Así pues, abierto al Cristo naciente, el cristiano lucha por revestirse de los sentimientos de su Señor Jesús (Cf. Rm 13,14; Flp 2,5-9), tratando de llegar a ser, él mismo y el entorno donde vive, un “pesebre” en el que la Sagrada Familia pueda espiritualmente habitar. Y ¿cómo se reviste de Cristo? Combatiendo — afirmado en su fiel e inmenso amor —, para vencer el mal a fuerza de bien: prefiriendo, por ejemplo, dar un paso atrás en la soberbia y un paso adelante en la humildad; o cohibiendo su ira, reprimiendo su cólera y eligiendo perdonar y obrar con mansedumbre; o afirmándose en el Señor para rechazar una oferta de desenfreno que “con la mejor intención” unas “amistades” pueden hacerle; o acercándose, a impulsos del Espíritu, a paliar un poco la soledad de los padres o abuelos… que le reclaman estar a su lado y darles otro beso lleno de cariño; o mostrando un poquito de ternura y comprensión hacia la esposa o el esposo o los hijos o los hermanos...
Sin duda, el amor, el amor cristiano, tiene ojos para ver el sufrimiento que los demás no ven, corazón para hacerlo suyo, manos para realizar el bien que nadie podría ni querría realizar y palabras que llenan de consuelo y de sabor a eternidad. Por eso Navidad para el cristiano es Navidad de verdad. Si come o bebe, lo hace con templanza y dando gracias a Dios y pidiendo de corazón por aquel que nada tiene; si tiene salud y paz, da gracias por ello, aunque dolorido en su alma al pensar en tantos hermanos aplastados por la violencia, por las guerras, por la lujuria, por la enfermedad, por la miseria… y todo porque no quiere otra bienaventuranza para sí que aquella que le ofrece su Señor, la bienaventuranza de “los pobres en el Espíritu, de los mansos, de los que lloran, de los misericordiosos, de los limpios de corazón, de los hambrientos, sedientos y perseguidos por causa de la justicia, de los que trabajan por la paz…” (Mt 5,3-12). Sí, Navidad para el cristiano es amor a la Verdad, a la Luz sin ocaso, a Cristo encarnado que quiere identificarse con cada necesitado (Cf. Mt 25,35-36).

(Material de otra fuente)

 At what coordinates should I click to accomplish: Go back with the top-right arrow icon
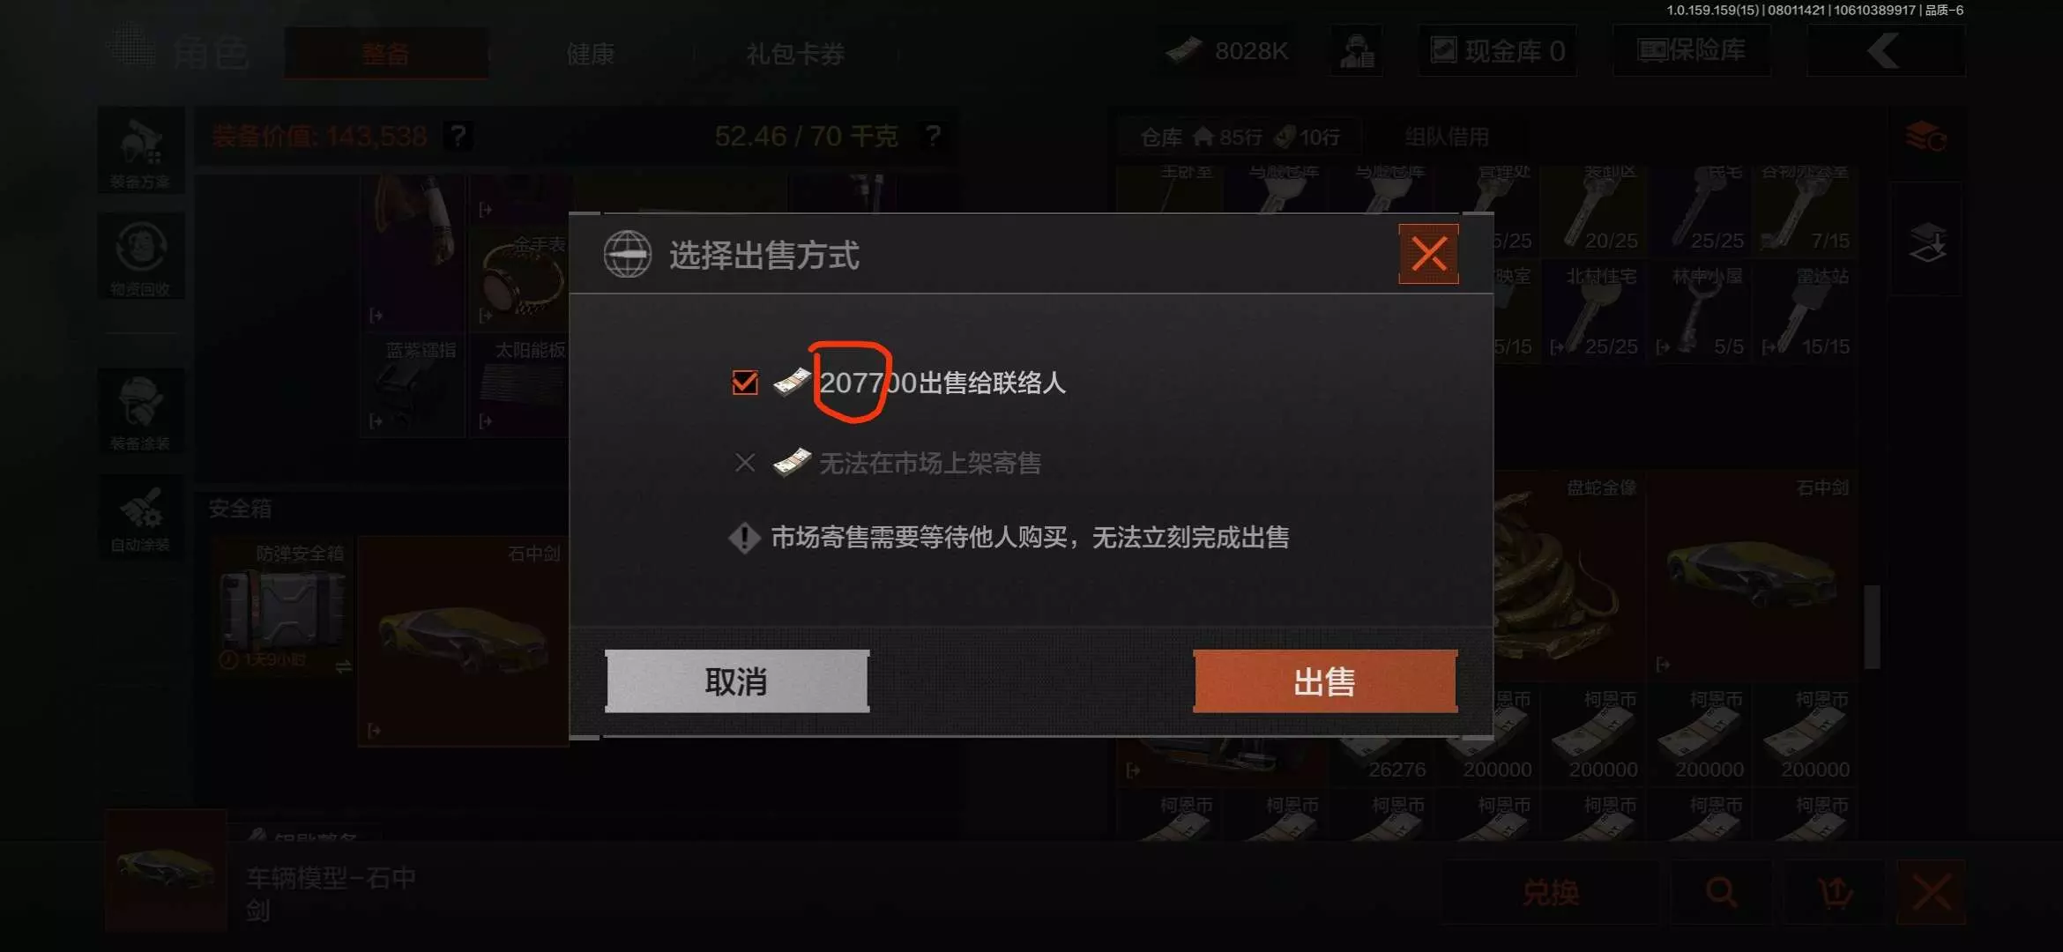point(1886,50)
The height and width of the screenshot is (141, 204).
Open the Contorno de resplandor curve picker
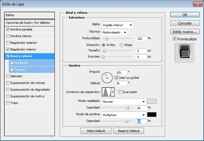(x=113, y=92)
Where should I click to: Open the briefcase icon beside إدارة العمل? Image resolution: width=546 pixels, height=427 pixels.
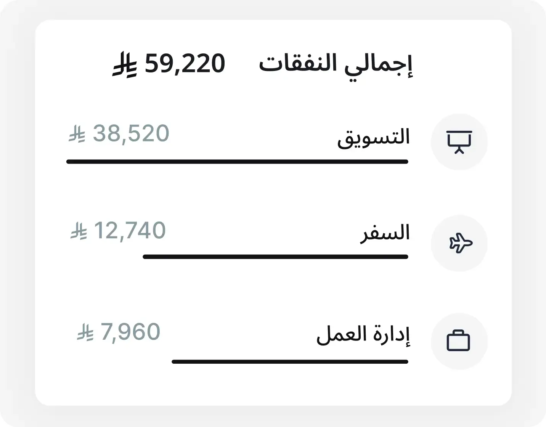[x=459, y=341]
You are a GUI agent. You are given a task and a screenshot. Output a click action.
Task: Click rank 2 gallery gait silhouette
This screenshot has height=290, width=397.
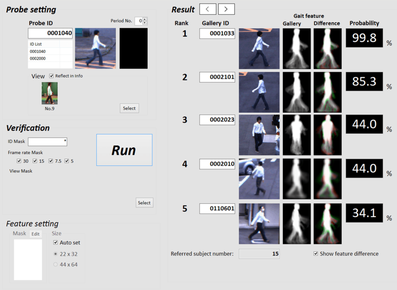(296, 92)
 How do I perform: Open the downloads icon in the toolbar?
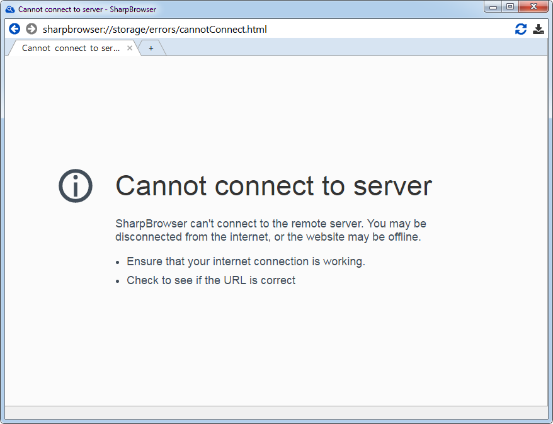[539, 29]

¡O buen Señor nuestro Jesucristo! El cristiano, cada Navidad y siempre, no desea otros cuidados que aquellos mismos que, en Belén, te prodigaron María y José, verdaderos custodios y guardianes del Amor-misericordioso de Dios que eres Tú, Señor nuestro. Por eso el cristiano quiere acostarse, una vez más, en tu “pesebre”, no deseando otra cosa que estar contigo, que vivir unido a Ti, que vivir en Ti. Y contigo quiere hacerse pequeño y necesitado, para nacer, renacer en ti, y poder, en ti, amar a todos los hombres, a todos, porque todos viven en este valle de lágrimas que sólo Tú, “Dios con nosotros”, Emmanuel, puedes transformar en el Valle de la Eterna Alegría. ¡Ven, Señor, Jesús!